In 2002, 58 DHs were used to construct the first PCR-based molecular marker map (Zhang et al., 2002). Later on, the strain “Vsg” (G. barbadense) used as semigamy line to produce 73 DHs and backcross populations (140) were developed from G. hirsutum and G. barbadense, these two populations were used to construct two genetic maps and they were compared (Song et al., 2005). Since DH lines were relatively small, and very difficult to develop, so backcross populations have played the key role in the construction of genetic maps. In 2004, Han et al. constructed the map comprising 624 loci using BC populations and later on in 2006 they further include more loci up to 907 in the map to enhance its density 907 (Han et al., 2006), in the year 2007 and 2008 Guo et al. enriched twice the density of the map from 1790 to 2247 cM. Zhao et al. (2012) further augmented the density of the Guo et al. (2008) map to 3414 covering 3668 cM of cotton genome, which is currently the world's largest and most dense genetic map of cotton. There are almost 10 different kinds of markers used for linkage, nine of them are molecular markers and the only one is morphological markers. Among molecular markers, SSRs are the largest mapped molecular markers and account for 2734 SSR loci, covering 80% of the entire marker used till to-date (Zhao et al., 2012).
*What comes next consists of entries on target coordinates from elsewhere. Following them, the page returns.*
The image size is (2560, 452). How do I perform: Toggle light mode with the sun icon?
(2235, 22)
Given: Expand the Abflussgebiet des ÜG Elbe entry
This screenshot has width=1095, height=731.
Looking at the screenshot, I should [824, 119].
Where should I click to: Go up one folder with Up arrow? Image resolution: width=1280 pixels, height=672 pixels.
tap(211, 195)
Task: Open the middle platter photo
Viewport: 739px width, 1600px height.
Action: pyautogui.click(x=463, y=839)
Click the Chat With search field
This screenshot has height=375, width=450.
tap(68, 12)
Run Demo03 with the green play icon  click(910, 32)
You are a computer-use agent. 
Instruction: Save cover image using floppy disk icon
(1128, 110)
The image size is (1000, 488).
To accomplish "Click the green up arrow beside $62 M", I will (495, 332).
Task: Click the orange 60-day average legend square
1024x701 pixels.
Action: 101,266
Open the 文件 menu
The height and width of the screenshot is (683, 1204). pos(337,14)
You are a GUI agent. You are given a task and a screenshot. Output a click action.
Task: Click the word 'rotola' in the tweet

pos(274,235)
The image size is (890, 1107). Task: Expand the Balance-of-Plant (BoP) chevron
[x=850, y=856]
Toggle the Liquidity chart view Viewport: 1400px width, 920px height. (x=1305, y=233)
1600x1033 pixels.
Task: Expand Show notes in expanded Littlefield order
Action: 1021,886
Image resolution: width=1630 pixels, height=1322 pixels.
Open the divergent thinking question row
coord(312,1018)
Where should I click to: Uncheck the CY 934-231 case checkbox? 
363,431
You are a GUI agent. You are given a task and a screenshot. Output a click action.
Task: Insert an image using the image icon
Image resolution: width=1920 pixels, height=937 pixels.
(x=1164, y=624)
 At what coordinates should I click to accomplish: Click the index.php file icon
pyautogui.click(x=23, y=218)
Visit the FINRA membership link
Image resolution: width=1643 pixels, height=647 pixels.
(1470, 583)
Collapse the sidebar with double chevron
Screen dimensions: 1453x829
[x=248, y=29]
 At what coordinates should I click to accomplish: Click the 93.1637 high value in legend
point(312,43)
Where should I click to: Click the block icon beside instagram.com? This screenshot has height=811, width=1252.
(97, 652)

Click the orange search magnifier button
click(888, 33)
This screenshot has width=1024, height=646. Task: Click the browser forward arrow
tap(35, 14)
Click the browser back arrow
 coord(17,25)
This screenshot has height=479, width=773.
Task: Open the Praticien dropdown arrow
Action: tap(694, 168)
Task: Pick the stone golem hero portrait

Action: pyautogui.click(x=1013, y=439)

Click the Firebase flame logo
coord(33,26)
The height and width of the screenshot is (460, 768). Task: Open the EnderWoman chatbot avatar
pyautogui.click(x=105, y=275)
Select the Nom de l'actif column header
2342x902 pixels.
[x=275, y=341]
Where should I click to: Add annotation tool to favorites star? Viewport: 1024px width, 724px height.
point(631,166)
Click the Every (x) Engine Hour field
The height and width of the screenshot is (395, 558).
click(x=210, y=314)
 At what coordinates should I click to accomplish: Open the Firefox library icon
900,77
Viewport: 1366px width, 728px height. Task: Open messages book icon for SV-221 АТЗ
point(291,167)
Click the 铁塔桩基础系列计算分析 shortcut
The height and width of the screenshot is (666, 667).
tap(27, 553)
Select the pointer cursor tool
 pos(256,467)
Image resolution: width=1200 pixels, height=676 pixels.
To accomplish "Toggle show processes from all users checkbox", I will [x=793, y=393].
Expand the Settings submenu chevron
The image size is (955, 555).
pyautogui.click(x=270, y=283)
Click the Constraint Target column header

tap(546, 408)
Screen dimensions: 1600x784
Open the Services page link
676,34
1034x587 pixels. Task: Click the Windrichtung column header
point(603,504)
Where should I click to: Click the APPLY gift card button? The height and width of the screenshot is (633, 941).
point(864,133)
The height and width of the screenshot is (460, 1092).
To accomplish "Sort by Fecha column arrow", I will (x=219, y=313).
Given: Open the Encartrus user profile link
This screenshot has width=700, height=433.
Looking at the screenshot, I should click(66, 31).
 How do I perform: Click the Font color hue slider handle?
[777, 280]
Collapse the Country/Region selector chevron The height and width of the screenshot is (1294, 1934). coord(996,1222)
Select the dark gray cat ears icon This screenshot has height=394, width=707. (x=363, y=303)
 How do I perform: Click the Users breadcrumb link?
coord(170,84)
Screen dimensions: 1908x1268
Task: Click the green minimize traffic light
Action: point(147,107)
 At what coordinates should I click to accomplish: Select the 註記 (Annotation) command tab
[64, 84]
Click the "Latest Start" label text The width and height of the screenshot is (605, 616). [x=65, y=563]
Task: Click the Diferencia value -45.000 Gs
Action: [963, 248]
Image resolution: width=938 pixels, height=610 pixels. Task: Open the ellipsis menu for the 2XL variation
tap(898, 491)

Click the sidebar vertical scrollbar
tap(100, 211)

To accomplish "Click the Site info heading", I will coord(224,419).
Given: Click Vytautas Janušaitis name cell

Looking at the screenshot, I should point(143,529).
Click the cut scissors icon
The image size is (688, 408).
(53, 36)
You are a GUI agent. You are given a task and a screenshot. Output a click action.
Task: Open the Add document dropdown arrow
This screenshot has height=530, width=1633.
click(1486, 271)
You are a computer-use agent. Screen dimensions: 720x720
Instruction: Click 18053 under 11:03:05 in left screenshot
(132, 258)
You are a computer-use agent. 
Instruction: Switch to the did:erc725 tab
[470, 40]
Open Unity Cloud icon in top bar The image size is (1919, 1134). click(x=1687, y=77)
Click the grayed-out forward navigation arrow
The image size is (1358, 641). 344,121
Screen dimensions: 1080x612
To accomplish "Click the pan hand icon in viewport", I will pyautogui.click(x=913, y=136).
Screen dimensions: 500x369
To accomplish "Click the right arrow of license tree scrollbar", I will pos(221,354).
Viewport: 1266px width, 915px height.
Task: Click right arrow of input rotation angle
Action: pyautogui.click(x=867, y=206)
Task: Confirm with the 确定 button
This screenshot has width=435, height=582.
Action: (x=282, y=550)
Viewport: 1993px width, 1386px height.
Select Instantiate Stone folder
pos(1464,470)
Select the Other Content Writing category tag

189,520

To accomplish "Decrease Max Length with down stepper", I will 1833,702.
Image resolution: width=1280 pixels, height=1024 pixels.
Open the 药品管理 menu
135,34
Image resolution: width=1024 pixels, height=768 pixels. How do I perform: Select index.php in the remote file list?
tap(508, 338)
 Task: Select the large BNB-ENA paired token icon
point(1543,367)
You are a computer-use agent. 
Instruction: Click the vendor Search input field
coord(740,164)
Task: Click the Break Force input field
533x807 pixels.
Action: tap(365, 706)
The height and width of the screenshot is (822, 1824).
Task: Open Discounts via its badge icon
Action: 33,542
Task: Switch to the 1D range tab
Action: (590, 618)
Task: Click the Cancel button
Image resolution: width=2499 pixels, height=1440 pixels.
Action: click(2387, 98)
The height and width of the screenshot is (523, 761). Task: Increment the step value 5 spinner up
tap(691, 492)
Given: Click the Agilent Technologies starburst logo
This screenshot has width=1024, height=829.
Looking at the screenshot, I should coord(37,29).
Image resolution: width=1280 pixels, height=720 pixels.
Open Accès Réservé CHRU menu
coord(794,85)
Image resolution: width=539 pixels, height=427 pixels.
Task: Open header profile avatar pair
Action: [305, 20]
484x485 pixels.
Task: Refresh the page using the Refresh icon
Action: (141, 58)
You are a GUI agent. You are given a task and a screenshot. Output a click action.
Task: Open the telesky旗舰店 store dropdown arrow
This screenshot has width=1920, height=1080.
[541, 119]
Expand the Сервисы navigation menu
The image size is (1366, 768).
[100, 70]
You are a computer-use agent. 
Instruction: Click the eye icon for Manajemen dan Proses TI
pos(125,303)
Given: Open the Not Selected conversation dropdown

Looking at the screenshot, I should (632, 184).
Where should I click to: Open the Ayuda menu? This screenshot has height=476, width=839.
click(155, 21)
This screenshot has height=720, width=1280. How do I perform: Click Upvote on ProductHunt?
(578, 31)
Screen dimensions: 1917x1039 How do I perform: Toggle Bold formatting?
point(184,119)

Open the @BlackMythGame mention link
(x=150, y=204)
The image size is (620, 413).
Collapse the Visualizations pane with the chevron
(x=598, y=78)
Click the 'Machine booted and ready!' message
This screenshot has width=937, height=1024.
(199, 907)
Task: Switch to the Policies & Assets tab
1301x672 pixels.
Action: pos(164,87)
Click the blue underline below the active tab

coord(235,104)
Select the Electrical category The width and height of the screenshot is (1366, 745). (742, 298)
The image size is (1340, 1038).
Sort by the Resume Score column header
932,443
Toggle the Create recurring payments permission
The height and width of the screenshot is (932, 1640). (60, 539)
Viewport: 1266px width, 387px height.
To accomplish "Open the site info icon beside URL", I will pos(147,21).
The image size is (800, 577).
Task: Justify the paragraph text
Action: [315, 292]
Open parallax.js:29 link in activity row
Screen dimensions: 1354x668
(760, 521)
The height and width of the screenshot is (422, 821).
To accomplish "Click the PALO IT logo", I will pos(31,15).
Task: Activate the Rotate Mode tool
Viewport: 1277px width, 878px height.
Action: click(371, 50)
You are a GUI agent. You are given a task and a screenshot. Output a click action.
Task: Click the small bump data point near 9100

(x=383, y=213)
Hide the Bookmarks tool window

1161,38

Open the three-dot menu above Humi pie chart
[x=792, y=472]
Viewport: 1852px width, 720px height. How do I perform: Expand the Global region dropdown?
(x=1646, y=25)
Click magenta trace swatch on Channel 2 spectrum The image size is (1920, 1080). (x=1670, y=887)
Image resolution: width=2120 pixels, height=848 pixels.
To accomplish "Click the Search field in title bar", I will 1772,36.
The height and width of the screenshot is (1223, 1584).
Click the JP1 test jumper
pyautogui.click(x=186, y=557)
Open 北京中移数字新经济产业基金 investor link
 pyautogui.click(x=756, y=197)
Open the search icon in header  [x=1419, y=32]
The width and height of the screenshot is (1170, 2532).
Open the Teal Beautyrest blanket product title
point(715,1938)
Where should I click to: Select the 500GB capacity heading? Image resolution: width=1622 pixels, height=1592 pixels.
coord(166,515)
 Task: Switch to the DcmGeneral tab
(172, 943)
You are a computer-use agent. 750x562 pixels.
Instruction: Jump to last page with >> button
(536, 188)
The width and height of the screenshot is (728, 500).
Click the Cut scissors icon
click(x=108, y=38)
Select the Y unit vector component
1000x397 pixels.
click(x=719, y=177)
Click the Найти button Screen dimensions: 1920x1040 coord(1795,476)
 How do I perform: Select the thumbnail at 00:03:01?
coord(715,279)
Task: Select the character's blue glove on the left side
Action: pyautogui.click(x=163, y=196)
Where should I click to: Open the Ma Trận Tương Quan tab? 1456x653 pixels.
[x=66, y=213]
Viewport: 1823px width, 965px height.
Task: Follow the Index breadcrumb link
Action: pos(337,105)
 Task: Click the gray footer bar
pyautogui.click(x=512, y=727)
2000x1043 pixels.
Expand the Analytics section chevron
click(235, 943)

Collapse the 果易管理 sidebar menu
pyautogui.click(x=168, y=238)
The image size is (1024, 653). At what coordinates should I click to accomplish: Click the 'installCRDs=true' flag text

Another genetic map included 2316 loci covering 4419 cM is the world's second SSR markers dense genetic map (Yu et al., 2011). In addition, Yu and other published a cotton genetic map in 2012 using the 186 RILs derived from G. hirsutum (TM-1) and G. barbadense (3–79) that is also very representative of 2072 marker loci including 1825 SSR loci, but they are the first who use SNP markers in cotton genomics. So far published major cotton interspecific genetic maps are shown in S1 Table. Almost all cotton genetic maps are based on the G. hirsutum; G. barbadense and hybrids of wild populations.
The occurrence of segregation distortion in plants is universal, a process in which genotypic frequencies are skewed from the expected violating Mendelian segregation ratios and these deviations can't be evaluated by simple genetic methods (Lu et al., 2002; Song et al., 2005; Li et al., 2010). Segregation distortion is widespread in intra and interspecific crosses (Causse et al., 1994; Ulloa et al., 2002; Rong et al., 2004; Lacape et al., 2009; Yu et al., 2011; Zhao et al., 2012), and is a driving force in the evolution of species (Taylor and Ingvarsson, 2003). Mangelsdorf and Jones (1926) reported for the first time the occurrence of segregation in maize, using morphological markers and afterward McCouch et al. (1988) and Pereira et al. (1994) reported segregation skewness in rice, sorghum, and tomato, respectively. Many factors like pollen tube competition, pollen killer genes, selective fertilization, abortion, chromosome translocation etc. are the major causes of segregation distortion (Luo and Xu, 2003; Taylor and Ingvarsson, 2003; Li et al., 2007; Zhu et al., 2007).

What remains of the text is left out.